- Opening Delimiter -

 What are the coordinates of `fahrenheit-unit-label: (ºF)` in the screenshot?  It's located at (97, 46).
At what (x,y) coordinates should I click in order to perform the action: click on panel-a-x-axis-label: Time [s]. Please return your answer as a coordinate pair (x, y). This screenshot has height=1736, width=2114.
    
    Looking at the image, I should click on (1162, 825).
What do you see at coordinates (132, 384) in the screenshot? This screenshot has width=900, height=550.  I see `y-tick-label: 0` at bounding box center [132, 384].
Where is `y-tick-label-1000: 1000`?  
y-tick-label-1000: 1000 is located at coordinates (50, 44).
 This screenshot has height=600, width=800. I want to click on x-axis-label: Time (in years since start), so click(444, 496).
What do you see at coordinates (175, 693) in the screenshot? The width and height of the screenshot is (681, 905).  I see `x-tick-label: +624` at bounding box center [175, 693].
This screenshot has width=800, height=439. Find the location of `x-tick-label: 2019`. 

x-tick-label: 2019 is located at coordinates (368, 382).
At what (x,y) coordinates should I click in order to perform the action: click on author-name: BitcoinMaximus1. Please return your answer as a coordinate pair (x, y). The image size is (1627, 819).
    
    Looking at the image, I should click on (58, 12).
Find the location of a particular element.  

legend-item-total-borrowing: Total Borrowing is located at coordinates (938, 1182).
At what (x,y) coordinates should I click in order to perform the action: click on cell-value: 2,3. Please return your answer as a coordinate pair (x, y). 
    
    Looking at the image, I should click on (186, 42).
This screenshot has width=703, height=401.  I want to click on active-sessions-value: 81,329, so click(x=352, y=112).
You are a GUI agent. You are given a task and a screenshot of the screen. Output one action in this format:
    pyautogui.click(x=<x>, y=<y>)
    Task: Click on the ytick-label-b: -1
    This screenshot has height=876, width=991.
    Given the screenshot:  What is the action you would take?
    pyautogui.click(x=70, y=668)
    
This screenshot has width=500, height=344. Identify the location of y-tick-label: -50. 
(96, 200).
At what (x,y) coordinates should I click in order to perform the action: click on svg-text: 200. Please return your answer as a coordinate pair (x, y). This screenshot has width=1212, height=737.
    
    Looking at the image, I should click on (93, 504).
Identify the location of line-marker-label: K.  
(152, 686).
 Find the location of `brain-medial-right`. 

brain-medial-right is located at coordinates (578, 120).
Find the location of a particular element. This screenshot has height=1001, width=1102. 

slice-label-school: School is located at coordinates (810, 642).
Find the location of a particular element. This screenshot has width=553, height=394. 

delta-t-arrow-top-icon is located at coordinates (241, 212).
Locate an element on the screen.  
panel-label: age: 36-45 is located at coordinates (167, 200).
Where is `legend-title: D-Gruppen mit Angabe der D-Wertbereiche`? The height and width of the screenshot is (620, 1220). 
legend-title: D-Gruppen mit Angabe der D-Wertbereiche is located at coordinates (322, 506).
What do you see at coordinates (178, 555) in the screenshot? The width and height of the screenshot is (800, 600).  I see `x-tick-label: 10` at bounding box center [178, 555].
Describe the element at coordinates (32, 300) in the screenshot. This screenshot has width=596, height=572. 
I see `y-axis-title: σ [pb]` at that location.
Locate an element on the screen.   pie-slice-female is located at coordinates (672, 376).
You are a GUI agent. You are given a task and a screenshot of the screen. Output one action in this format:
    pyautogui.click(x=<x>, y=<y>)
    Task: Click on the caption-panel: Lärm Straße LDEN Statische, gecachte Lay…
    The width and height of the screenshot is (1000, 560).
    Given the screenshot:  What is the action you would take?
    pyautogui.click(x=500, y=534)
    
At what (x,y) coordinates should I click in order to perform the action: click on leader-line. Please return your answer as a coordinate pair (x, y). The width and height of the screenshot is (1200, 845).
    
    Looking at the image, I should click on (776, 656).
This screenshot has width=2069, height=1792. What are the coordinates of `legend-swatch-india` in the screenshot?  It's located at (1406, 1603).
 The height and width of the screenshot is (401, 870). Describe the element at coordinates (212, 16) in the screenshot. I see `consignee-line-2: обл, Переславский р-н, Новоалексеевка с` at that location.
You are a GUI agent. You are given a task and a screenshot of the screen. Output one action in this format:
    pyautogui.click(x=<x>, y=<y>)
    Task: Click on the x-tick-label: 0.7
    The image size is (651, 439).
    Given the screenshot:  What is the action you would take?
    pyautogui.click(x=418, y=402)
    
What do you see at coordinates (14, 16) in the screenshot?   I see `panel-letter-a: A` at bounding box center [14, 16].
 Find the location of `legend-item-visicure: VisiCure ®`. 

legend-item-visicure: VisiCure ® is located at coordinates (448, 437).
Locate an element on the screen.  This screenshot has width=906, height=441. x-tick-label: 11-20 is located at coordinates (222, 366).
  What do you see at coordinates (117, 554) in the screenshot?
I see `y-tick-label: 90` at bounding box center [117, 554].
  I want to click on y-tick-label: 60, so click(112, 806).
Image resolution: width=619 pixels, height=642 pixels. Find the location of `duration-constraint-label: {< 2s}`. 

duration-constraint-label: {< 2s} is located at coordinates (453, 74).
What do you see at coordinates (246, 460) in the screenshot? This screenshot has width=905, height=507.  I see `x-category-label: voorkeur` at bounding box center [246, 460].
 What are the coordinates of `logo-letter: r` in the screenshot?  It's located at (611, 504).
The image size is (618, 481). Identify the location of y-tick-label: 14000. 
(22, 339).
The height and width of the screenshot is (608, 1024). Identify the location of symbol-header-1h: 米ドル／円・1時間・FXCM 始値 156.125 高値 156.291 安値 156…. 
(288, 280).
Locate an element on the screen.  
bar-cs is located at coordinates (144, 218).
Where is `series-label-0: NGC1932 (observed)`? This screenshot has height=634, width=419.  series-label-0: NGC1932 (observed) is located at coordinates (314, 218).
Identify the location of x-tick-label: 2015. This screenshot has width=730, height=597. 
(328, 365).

- Closing Delimiter -

Return all of the data above, reproducing every line exactly as it appears.

#### SOLVED EXERCISE
 What are the coordinates of `fahrenheit-unit-label: (ºF)` in the screenshot?  It's located at (97, 46).
At what (x,y) coordinates should I click in order to perform the action: click on panel-a-x-axis-label: Time [s]. Please return your answer as a coordinate pair (x, y). This screenshot has height=1736, width=2114.
    
    Looking at the image, I should click on (1162, 825).
What do you see at coordinates (132, 384) in the screenshot? This screenshot has width=900, height=550.  I see `y-tick-label: 0` at bounding box center [132, 384].
Where is `y-tick-label-1000: 1000`?  
y-tick-label-1000: 1000 is located at coordinates (50, 44).
 This screenshot has height=600, width=800. I want to click on x-axis-label: Time (in years since start), so click(444, 496).
What do you see at coordinates (175, 693) in the screenshot? The width and height of the screenshot is (681, 905).  I see `x-tick-label: +624` at bounding box center [175, 693].
This screenshot has width=800, height=439. Find the location of `x-tick-label: 2019`. 

x-tick-label: 2019 is located at coordinates (368, 382).
At what (x,y) coordinates should I click in order to perform the action: click on author-name: BitcoinMaximus1. Please return your answer as a coordinate pair (x, y). The image size is (1627, 819).
    
    Looking at the image, I should click on (58, 12).
Find the location of a particular element.  

legend-item-total-borrowing: Total Borrowing is located at coordinates (938, 1182).
At what (x,y) coordinates should I click in order to perform the action: click on cell-value: 2,3. Please return your answer as a coordinate pair (x, y). 
    
    Looking at the image, I should click on (186, 42).
This screenshot has width=703, height=401.  I want to click on active-sessions-value: 81,329, so click(x=352, y=112).
You are a GUI agent. You are given a task and a screenshot of the screen. Output one action in this format:
    pyautogui.click(x=<x>, y=<y>)
    Task: Click on the ytick-label-b: -1
    This screenshot has height=876, width=991.
    Given the screenshot:  What is the action you would take?
    pyautogui.click(x=70, y=668)
    
This screenshot has width=500, height=344. Identify the location of y-tick-label: -50. 
(96, 200).
At what (x,y) coordinates should I click in order to perform the action: click on svg-text: 200. Please return your answer as a coordinate pair (x, y). This screenshot has width=1212, height=737.
    
    Looking at the image, I should click on (93, 504).
Identify the location of line-marker-label: K.  
(152, 686).
 Find the location of `brain-medial-right`. 

brain-medial-right is located at coordinates (578, 120).
Find the location of a particular element. This screenshot has height=1001, width=1102. 

slice-label-school: School is located at coordinates (810, 642).
Find the location of a particular element. This screenshot has width=553, height=394. 

delta-t-arrow-top-icon is located at coordinates (241, 212).
Locate an element on the screen.  
panel-label: age: 36-45 is located at coordinates (167, 200).
Where is `legend-title: D-Gruppen mit Angabe der D-Wertbereiche`? The height and width of the screenshot is (620, 1220). 
legend-title: D-Gruppen mit Angabe der D-Wertbereiche is located at coordinates (322, 506).
What do you see at coordinates (178, 555) in the screenshot? The width and height of the screenshot is (800, 600).  I see `x-tick-label: 10` at bounding box center [178, 555].
Describe the element at coordinates (32, 300) in the screenshot. This screenshot has width=596, height=572. 
I see `y-axis-title: σ [pb]` at that location.
Locate an element on the screen.   pie-slice-female is located at coordinates (672, 376).
You are a GUI agent. You are given a task and a screenshot of the screen. Output one action in this format:
    pyautogui.click(x=<x>, y=<y>)
    Task: Click on the caption-panel: Lärm Straße LDEN Statische, gecachte Lay…
    The width and height of the screenshot is (1000, 560).
    Given the screenshot:  What is the action you would take?
    pyautogui.click(x=500, y=534)
    
At what (x,y) coordinates should I click in order to perform the action: click on leader-line. Please return your answer as a coordinate pair (x, y). The width and height of the screenshot is (1200, 845).
    
    Looking at the image, I should click on (776, 656).
This screenshot has width=2069, height=1792. What are the coordinates of `legend-swatch-india` in the screenshot?  It's located at (1406, 1603).
 The height and width of the screenshot is (401, 870). Describe the element at coordinates (212, 16) in the screenshot. I see `consignee-line-2: обл, Переславский р-н, Новоалексеевка с` at that location.
You are a GUI agent. You are given a task and a screenshot of the screen. Output one action in this format:
    pyautogui.click(x=<x>, y=<y>)
    Task: Click on the x-tick-label: 0.7
    The image size is (651, 439).
    Given the screenshot:  What is the action you would take?
    pyautogui.click(x=418, y=402)
    
What do you see at coordinates (14, 16) in the screenshot?   I see `panel-letter-a: A` at bounding box center [14, 16].
 Find the location of `legend-item-visicure: VisiCure ®`. 

legend-item-visicure: VisiCure ® is located at coordinates (448, 437).
Locate an element on the screen.  This screenshot has width=906, height=441. x-tick-label: 11-20 is located at coordinates (222, 366).
  What do you see at coordinates (117, 554) in the screenshot?
I see `y-tick-label: 90` at bounding box center [117, 554].
  I want to click on y-tick-label: 60, so click(112, 806).
Image resolution: width=619 pixels, height=642 pixels. Find the location of `duration-constraint-label: {< 2s}`. 

duration-constraint-label: {< 2s} is located at coordinates (453, 74).
What do you see at coordinates (246, 460) in the screenshot? This screenshot has width=905, height=507.  I see `x-category-label: voorkeur` at bounding box center [246, 460].
 What are the coordinates of `logo-letter: r` in the screenshot?  It's located at (611, 504).
The image size is (618, 481). Identify the location of y-tick-label: 14000. 
(22, 339).
The height and width of the screenshot is (608, 1024). Identify the location of symbol-header-1h: 米ドル／円・1時間・FXCM 始値 156.125 高値 156.291 安値 156…. 
(288, 280).
Locate an element on the screen.  
bar-cs is located at coordinates (144, 218).
Where is `series-label-0: NGC1932 (observed)`? This screenshot has height=634, width=419.  series-label-0: NGC1932 (observed) is located at coordinates (314, 218).
Identify the location of x-tick-label: 2015. This screenshot has width=730, height=597. 
(328, 365).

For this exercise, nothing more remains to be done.